[[ Input, beginning ]]
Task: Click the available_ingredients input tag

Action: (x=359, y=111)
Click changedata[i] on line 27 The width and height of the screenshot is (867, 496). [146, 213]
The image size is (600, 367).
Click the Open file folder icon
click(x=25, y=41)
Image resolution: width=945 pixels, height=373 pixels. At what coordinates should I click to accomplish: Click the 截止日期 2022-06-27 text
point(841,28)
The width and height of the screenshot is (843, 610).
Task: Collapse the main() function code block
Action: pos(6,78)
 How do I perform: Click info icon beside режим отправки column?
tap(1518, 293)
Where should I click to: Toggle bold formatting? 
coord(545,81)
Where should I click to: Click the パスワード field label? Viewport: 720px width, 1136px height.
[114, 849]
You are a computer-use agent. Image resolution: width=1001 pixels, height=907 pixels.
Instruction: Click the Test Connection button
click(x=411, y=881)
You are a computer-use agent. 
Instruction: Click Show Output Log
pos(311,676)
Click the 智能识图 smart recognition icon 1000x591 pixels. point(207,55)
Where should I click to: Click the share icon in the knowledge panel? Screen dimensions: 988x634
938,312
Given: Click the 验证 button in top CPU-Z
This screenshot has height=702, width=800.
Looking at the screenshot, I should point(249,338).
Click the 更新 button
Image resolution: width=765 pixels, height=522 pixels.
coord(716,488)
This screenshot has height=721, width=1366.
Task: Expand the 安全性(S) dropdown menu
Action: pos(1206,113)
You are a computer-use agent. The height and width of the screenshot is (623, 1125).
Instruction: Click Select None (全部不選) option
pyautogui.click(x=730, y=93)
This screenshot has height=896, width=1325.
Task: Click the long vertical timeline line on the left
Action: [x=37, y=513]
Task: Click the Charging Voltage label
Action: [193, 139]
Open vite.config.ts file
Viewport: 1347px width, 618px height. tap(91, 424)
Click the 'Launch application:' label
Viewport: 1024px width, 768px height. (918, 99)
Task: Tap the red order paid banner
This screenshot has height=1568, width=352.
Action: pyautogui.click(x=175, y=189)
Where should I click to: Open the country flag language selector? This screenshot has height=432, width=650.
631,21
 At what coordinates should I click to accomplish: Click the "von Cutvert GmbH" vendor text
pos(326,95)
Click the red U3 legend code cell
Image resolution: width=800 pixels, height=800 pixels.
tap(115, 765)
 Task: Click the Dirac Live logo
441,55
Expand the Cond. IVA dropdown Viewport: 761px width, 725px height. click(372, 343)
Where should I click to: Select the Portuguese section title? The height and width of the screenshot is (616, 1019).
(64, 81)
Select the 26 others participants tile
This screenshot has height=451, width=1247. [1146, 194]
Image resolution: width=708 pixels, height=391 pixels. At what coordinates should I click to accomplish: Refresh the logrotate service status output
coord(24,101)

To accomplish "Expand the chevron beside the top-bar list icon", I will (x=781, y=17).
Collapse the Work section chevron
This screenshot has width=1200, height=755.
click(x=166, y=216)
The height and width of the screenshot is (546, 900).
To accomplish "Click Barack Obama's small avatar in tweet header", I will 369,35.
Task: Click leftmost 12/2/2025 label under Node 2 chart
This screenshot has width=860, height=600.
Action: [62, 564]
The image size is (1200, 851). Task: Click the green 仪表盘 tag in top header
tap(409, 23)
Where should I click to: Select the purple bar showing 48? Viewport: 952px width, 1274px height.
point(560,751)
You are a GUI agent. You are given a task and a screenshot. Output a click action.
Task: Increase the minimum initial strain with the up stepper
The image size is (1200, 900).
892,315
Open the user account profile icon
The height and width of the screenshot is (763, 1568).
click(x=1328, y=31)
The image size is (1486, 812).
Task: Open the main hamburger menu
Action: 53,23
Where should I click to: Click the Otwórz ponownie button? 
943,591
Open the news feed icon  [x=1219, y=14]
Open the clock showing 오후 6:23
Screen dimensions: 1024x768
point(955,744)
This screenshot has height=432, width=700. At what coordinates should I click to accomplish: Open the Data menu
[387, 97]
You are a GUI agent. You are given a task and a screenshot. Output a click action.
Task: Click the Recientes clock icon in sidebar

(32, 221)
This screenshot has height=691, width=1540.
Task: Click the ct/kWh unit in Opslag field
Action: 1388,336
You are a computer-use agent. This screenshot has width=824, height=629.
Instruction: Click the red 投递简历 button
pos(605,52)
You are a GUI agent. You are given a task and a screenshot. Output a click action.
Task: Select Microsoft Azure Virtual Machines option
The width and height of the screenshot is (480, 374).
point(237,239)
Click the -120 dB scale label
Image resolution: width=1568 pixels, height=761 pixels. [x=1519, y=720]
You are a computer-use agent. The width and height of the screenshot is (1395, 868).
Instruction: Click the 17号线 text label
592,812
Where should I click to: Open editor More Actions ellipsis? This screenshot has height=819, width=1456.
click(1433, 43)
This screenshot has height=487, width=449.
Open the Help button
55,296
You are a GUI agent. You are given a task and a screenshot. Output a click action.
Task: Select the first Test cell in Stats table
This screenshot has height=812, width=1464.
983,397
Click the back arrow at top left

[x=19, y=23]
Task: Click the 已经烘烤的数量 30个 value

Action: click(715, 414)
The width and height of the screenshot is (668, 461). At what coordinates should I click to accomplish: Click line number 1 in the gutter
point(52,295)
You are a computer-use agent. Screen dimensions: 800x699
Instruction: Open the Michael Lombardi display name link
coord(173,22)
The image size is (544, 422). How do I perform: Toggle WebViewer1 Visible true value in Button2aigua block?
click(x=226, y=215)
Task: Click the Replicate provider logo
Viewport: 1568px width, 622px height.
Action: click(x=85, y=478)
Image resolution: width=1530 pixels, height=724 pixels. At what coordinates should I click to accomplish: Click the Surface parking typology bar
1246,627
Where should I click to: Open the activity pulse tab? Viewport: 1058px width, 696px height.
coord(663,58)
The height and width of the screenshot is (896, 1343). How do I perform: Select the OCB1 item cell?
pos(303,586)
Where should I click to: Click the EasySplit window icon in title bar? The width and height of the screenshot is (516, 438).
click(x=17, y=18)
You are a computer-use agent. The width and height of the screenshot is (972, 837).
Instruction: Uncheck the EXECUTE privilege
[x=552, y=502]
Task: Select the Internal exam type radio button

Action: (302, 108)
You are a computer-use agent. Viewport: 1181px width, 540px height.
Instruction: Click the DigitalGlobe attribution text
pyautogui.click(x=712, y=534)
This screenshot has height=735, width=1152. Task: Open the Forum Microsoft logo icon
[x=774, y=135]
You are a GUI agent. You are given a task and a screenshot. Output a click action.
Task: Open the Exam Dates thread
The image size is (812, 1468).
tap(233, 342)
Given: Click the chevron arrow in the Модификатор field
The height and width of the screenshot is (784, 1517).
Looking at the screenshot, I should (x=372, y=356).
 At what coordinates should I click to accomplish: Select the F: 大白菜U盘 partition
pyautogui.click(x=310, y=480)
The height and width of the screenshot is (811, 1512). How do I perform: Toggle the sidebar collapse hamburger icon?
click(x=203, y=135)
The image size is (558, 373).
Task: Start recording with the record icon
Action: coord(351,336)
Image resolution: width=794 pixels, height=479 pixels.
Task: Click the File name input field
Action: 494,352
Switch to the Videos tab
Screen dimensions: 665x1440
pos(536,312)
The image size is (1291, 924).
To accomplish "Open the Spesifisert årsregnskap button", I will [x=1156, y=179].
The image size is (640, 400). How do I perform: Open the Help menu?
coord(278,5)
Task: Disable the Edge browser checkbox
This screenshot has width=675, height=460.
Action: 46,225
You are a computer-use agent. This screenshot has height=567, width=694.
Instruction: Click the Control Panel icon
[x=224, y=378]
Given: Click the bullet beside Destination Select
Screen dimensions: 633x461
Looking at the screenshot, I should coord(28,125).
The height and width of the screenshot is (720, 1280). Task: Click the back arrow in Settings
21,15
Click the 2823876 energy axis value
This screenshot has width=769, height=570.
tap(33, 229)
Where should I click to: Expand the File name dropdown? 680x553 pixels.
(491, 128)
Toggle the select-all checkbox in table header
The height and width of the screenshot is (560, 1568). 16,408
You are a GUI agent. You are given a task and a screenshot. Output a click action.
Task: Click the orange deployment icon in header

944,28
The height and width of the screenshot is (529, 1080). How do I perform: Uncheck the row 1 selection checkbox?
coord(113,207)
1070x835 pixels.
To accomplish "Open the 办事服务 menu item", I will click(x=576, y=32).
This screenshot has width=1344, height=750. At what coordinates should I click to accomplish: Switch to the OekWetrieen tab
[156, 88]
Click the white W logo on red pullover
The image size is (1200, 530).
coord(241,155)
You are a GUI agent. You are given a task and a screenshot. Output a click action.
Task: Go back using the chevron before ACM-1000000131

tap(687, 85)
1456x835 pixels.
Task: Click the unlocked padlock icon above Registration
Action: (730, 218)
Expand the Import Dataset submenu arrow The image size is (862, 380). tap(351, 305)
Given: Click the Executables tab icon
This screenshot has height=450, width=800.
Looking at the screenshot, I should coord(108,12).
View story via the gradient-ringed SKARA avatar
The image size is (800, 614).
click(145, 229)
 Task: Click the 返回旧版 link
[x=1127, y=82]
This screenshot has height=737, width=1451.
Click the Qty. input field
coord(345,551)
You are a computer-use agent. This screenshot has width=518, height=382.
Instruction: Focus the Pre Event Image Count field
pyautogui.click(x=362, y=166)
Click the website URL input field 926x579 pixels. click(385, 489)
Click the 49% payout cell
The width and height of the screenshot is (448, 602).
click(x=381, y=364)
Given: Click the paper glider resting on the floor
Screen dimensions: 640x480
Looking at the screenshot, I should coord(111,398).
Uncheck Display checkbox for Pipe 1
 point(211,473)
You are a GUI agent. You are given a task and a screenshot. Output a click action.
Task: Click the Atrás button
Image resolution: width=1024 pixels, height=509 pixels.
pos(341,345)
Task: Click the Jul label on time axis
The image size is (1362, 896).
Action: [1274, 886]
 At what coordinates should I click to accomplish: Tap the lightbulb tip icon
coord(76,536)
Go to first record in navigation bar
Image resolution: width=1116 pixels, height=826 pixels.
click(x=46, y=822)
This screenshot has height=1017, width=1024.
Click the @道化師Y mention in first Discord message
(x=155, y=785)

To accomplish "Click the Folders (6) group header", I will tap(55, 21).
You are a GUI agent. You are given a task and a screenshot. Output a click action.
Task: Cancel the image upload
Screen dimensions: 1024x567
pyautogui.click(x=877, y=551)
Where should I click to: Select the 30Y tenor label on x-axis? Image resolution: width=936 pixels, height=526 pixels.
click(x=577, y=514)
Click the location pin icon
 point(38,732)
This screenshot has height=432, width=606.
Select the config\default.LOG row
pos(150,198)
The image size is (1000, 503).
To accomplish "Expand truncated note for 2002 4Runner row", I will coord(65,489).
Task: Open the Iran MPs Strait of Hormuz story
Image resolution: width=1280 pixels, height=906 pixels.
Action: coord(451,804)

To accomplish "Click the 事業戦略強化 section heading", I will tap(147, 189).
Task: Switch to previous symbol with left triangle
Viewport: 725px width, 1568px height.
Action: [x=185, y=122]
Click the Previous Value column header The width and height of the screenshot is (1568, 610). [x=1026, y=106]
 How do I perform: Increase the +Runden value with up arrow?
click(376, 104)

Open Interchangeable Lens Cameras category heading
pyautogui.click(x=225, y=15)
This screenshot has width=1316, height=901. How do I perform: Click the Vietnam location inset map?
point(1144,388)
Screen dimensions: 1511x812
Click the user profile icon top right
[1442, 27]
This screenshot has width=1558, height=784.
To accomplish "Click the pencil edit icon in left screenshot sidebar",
[[ Input, end ]]
[Activity] What you give back should be only the lines of the records above, starting at the line with "The height and width of the screenshot is (784, 1517)." and ending at the line with "has height=567, width=694.", restated word for word.

[Completed exercise]
The height and width of the screenshot is (784, 1517).
Looking at the screenshot, I should (x=372, y=356).
 At what coordinates should I click to accomplish: Select the F: 大白菜U盘 partition
pyautogui.click(x=310, y=480)
The height and width of the screenshot is (811, 1512). How do I perform: Toggle the sidebar collapse hamburger icon?
click(x=203, y=135)
The image size is (558, 373).
Task: Start recording with the record icon
Action: coord(351,336)
Image resolution: width=794 pixels, height=479 pixels.
Task: Click the File name input field
Action: 494,352
Switch to the Videos tab
Screen dimensions: 665x1440
pos(536,312)
The image size is (1291, 924).
To accomplish "Open the Spesifisert årsregnskap button", I will [x=1156, y=179].
The image size is (640, 400). How do I perform: Open the Help menu?
coord(278,5)
Task: Disable the Edge browser checkbox
This screenshot has width=675, height=460.
Action: 46,225
You are a computer-use agent. This screenshot has height=567, width=694.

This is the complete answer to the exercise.